— BEGIN SELECTED PASSAGE —

# Request: Mod for charging when device is off.



## wavedashdoc (Jun 10, 2011)

Mod Type:: Mod

Difficulty:: Difficult

Mod Base:: AOSP

Mod Status:: Alpha

Apply In:: Other (See Description)

Carrier:: Verizon

Optional:: Custom Settings

Requires Root:: Yes

Android Version:: 4.0.4 (ICS)

Source:: 
Ever since the first GB 2nd Init Rom came out this feature has been lacking. Now since I'm not a developer I'm not quite sure what the issue is. I was just wondering if there could be a possible fix for this that could be flashed in CM. I know its not the biggest or most requested feature but it does have some practicality.

while on any *2nd init rom* I have come to find that:

1) Not all charges will charge the droid x battery when the device is on
2) Most charges will not charge the droid x battery when connected to a computer if battery is completely drained
3) Verizon car charger will not charge droid x battery when battery is completely dead
4) I can not charge my Extended battery BH6X since it came completely dead and won't boot up my phone.

So these 4 problems sometimes do inconvenience me. Thankfully most of the time I have my spare battery.

I would like to hear from the community to see if anyone else is in the same situation I am. And if there is a possible fix


----------



## Orasion (Jan 4, 2012)

I, for one, dont need this feature that badly because Im using stock battery and never any problem charging when I needed to. If you want this feature, I suggest you flash GB MIUI because, IIRC Miui has that feature or maybe blur based ROM.

— END SELECTED PASSAGE —
— BEGIN SUPPLIED INFORMATION —

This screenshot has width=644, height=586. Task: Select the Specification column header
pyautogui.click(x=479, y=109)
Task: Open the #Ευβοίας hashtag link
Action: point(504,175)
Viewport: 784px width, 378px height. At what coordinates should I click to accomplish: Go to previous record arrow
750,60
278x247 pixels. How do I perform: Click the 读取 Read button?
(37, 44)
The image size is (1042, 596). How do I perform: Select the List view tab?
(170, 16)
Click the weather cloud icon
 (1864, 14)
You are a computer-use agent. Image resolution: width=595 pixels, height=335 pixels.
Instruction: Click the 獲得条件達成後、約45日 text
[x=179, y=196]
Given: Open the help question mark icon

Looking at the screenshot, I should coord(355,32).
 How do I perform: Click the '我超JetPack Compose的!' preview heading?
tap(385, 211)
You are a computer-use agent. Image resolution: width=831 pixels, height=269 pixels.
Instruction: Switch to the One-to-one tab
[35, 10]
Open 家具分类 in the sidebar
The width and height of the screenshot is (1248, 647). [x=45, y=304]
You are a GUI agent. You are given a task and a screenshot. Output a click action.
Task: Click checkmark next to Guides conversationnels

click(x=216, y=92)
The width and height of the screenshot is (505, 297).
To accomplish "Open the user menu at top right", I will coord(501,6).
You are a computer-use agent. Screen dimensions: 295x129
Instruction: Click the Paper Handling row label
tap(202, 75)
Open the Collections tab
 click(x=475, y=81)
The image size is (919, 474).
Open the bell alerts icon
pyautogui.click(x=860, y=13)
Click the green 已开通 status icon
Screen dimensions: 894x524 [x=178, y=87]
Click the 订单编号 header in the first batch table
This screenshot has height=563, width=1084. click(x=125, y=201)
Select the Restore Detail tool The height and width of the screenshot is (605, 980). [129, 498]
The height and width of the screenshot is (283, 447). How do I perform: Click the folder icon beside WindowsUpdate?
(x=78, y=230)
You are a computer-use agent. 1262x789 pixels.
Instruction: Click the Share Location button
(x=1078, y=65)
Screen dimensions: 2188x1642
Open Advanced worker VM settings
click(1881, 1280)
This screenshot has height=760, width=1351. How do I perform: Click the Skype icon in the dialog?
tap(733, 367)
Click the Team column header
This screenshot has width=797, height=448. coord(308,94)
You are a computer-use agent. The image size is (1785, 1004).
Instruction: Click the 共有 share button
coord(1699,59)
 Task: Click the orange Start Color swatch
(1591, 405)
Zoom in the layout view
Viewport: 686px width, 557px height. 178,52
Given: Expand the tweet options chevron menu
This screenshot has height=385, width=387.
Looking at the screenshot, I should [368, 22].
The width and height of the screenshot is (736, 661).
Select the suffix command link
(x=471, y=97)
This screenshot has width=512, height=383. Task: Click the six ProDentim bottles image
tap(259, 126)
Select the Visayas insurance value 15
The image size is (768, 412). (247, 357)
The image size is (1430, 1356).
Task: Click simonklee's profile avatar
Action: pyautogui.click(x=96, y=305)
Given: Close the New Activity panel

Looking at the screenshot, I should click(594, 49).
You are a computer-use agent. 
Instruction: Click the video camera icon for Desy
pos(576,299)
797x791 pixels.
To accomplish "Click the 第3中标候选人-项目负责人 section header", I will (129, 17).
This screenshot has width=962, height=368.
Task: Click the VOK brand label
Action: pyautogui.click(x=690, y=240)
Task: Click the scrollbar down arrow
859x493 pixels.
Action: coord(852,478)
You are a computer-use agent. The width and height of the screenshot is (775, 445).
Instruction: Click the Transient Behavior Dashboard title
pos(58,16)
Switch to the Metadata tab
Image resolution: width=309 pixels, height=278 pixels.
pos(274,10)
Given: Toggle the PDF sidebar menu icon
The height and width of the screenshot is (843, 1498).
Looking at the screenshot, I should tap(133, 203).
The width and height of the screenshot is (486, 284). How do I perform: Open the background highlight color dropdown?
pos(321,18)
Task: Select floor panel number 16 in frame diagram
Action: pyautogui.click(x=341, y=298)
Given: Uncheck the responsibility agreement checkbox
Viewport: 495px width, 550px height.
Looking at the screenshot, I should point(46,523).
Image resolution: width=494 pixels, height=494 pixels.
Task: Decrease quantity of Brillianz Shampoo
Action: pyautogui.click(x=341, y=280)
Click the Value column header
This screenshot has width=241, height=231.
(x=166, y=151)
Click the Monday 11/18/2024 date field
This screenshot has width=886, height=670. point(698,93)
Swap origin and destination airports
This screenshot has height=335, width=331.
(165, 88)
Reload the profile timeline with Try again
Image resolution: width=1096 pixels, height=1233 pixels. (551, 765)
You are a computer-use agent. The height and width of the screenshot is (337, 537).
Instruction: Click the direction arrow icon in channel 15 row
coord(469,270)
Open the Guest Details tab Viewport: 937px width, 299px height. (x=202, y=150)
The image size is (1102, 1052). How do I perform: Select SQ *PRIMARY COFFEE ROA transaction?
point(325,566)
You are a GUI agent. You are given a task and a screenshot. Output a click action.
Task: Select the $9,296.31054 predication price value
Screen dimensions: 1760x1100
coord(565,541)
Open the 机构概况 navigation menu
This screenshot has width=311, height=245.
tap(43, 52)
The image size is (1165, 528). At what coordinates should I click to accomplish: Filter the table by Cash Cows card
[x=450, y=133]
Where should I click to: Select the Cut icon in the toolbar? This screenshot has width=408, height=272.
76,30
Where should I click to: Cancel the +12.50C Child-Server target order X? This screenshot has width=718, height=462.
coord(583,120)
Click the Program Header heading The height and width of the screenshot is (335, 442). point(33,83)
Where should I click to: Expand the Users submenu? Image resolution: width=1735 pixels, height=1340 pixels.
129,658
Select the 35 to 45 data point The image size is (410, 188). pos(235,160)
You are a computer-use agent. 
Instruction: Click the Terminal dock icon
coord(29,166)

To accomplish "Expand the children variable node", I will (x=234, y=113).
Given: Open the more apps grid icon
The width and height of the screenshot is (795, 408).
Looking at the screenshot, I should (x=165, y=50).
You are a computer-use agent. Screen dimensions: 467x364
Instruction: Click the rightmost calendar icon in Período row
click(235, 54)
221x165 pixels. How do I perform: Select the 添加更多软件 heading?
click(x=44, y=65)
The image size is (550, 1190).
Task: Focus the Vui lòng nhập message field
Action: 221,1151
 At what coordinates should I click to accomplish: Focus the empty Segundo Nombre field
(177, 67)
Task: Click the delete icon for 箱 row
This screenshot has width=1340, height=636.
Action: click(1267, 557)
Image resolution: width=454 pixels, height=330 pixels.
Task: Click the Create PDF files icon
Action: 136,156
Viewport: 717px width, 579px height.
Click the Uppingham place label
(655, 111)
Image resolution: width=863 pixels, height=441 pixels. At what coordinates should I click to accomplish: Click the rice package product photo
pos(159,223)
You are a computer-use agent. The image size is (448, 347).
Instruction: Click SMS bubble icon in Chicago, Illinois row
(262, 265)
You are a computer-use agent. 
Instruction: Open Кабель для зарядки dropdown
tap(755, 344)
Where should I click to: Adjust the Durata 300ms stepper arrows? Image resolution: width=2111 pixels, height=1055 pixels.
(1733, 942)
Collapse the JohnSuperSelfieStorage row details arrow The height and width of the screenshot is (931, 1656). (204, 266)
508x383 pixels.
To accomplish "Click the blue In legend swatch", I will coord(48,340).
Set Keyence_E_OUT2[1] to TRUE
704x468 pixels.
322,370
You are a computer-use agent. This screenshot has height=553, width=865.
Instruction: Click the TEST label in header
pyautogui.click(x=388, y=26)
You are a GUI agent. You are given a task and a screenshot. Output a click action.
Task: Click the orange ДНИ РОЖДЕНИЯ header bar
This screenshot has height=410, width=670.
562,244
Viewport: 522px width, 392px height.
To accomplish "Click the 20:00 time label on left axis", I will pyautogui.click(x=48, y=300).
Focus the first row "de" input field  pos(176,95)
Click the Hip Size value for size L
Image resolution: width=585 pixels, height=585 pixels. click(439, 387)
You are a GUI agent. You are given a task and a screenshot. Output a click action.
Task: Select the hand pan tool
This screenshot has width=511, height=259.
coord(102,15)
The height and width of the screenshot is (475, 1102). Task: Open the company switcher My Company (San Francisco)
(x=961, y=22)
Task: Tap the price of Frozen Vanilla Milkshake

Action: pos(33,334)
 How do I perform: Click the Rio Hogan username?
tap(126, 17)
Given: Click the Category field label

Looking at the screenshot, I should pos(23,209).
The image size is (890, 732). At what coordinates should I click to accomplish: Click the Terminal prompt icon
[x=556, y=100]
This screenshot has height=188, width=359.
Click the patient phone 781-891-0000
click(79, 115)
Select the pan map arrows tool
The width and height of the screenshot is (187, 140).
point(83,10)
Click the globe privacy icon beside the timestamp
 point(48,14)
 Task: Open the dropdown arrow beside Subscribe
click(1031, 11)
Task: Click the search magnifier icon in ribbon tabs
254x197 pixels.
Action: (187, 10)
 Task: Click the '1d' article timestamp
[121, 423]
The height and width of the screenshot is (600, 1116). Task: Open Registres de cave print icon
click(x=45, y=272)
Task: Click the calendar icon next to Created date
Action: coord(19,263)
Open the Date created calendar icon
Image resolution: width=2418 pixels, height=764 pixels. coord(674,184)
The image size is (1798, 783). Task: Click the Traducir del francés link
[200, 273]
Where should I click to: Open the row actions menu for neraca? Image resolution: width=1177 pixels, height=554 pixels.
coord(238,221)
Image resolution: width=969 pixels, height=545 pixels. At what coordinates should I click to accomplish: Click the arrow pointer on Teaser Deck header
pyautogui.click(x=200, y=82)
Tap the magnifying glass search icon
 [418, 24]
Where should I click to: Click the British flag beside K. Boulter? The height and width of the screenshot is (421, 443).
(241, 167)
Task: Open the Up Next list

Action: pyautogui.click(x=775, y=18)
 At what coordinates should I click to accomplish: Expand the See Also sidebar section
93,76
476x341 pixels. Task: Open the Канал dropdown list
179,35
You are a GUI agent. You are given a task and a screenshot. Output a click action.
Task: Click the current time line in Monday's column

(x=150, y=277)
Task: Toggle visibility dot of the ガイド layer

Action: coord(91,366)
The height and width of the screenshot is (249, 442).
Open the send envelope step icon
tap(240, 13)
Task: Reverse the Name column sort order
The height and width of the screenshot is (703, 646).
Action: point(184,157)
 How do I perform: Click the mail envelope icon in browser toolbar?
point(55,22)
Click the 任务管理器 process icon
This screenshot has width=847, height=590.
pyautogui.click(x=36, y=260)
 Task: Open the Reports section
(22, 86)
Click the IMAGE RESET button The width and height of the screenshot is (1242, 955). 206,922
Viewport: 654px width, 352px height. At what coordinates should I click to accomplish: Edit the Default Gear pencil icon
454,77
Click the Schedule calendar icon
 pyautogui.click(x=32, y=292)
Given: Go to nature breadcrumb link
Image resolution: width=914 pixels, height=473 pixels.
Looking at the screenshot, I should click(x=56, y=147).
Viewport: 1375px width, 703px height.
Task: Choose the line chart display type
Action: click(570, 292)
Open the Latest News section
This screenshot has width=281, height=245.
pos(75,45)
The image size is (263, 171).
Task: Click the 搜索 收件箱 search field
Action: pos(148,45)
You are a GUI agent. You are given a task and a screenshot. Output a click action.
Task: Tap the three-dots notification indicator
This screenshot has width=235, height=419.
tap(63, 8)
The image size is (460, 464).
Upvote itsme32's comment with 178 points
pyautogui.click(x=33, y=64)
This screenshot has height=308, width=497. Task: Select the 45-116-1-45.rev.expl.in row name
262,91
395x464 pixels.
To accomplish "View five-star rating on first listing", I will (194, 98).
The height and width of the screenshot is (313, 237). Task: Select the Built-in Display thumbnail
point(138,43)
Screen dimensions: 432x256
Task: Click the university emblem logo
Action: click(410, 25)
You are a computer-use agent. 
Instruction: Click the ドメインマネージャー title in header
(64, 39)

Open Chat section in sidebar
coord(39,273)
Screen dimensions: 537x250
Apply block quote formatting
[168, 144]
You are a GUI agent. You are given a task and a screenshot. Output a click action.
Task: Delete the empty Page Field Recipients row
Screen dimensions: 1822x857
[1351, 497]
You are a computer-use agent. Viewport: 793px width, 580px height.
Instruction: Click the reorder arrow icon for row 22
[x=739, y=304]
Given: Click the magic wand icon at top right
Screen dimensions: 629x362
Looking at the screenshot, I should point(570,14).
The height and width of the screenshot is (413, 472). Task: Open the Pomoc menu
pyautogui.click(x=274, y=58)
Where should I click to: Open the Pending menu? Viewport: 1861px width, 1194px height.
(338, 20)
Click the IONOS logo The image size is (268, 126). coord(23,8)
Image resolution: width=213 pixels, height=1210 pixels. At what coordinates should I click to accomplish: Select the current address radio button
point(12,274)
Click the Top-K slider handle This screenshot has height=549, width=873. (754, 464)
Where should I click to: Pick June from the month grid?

— END SUPPLIED INFORMATION —

## EXERCISES TO COMPLETE
**A.** In the thread on charging while the device is off, what is the model of the extended battery that the original poster cannot charge?
**B.** Carry on the thread on charging while the device is off, starting right after its last post.

## ANSWERS TO THE EXERCISES
**A.** BH6X

**B.**
It is common knowledge if charging via USB took longer than wall charger because USB power output is weaker. I never charge using car charger though so I can not share the experience









Like I said before, if you really need it you can flash MIUI GB, because in current development of ICS there are more important issues to solved first. So, patience is a virtue


----------



## masterchung7 (Dec 19, 2011)

The phone should boot regardless if the battery is dead. Take out the phone battery and plug on the phone to an outlet. Power on, if not already booting. Ta da, the phone boots without a battery. Then just put in your extended battery. And like the post above, chargers have a certain output that will affect time to charge.

Sent from my DROIDX using RootzWiki


----------



## poontab (Jun 7, 2011)

Moved to general. Please use development subforums for releases only.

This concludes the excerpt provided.